Question

Find the indefinite integral.$$\int \frac{3^{x}}{1+3^{x}} d x$$

Answer

**step1 Choose a suitable substitution for the denominator**

To simplify the integral, we can use a technique called u-substitution. We observe that the numerator is closely related to the derivative of the denominator. Let's choose the denominator as our substitution variable, u.

Let $$u = 1 + 3^x$$.

**step2 Calculate the differential of the substitution**

Next, we need to find the differential du in terms of dx. This involves differentiating u with respect to x. Recall that the derivative of $$a^x$$ is $$a^x \ln a$$.

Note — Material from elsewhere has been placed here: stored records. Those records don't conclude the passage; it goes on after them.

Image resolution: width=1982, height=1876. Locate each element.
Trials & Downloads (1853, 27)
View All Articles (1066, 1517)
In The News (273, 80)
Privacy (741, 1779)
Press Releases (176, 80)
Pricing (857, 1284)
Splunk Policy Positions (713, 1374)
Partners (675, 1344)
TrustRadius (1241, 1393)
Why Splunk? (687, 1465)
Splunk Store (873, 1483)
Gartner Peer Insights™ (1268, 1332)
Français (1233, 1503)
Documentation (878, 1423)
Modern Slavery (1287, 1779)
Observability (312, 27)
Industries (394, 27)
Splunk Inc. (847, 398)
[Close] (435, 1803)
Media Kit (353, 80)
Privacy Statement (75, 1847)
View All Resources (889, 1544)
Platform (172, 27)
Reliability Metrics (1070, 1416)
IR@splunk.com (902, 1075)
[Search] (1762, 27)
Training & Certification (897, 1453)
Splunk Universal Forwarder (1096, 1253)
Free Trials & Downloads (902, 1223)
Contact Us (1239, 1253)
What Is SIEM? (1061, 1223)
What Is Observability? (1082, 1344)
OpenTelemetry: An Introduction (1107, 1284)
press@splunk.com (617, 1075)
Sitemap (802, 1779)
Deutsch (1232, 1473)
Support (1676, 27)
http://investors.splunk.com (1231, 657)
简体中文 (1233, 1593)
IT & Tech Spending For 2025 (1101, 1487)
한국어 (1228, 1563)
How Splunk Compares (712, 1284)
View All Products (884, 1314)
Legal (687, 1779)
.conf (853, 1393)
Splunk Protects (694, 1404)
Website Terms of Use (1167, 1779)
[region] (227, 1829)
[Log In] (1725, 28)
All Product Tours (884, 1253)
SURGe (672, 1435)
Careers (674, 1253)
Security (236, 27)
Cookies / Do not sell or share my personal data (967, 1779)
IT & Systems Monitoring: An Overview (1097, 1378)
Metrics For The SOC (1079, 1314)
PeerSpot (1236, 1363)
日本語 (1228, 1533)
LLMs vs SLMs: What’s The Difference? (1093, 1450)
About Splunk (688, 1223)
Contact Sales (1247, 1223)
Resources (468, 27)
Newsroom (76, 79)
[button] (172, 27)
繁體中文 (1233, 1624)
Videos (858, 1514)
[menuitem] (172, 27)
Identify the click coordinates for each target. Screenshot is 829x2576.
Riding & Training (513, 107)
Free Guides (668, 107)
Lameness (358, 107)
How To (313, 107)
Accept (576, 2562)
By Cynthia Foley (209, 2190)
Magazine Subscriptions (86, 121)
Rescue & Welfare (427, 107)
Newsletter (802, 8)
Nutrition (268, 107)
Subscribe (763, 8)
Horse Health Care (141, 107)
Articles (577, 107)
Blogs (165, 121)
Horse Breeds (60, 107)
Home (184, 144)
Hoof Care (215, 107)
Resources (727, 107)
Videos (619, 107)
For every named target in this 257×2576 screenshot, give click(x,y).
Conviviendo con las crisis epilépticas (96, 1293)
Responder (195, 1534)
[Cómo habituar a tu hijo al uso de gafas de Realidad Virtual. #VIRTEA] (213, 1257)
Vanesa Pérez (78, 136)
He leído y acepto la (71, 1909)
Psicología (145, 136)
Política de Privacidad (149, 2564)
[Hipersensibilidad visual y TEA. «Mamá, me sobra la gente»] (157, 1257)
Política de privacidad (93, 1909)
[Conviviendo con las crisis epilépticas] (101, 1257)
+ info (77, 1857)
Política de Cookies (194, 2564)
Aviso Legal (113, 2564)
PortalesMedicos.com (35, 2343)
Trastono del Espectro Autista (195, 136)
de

$$\frac{du}{dx} = \frac{d}{dx}(1 + 3^x)$$.

$$\frac{du}{dx} = 0 + 3^x \ln 3$$.

Now, we can express du:

$$du = 3^x \ln 3 dx$$.

**step3 Isolate the term matching the numerator**

Our original numerator is $$3^x dx$$. We need to rearrange the expression for du to isolate $$3^x dx$$.

$$3^x dx = \frac{1}{\ln 3} du$$.

**step4 Perform the substitution and integrate**

Now, substitute u and the new expression for $$3^x dx$$ into the original integral. This transforms the integral into a simpler form involving u.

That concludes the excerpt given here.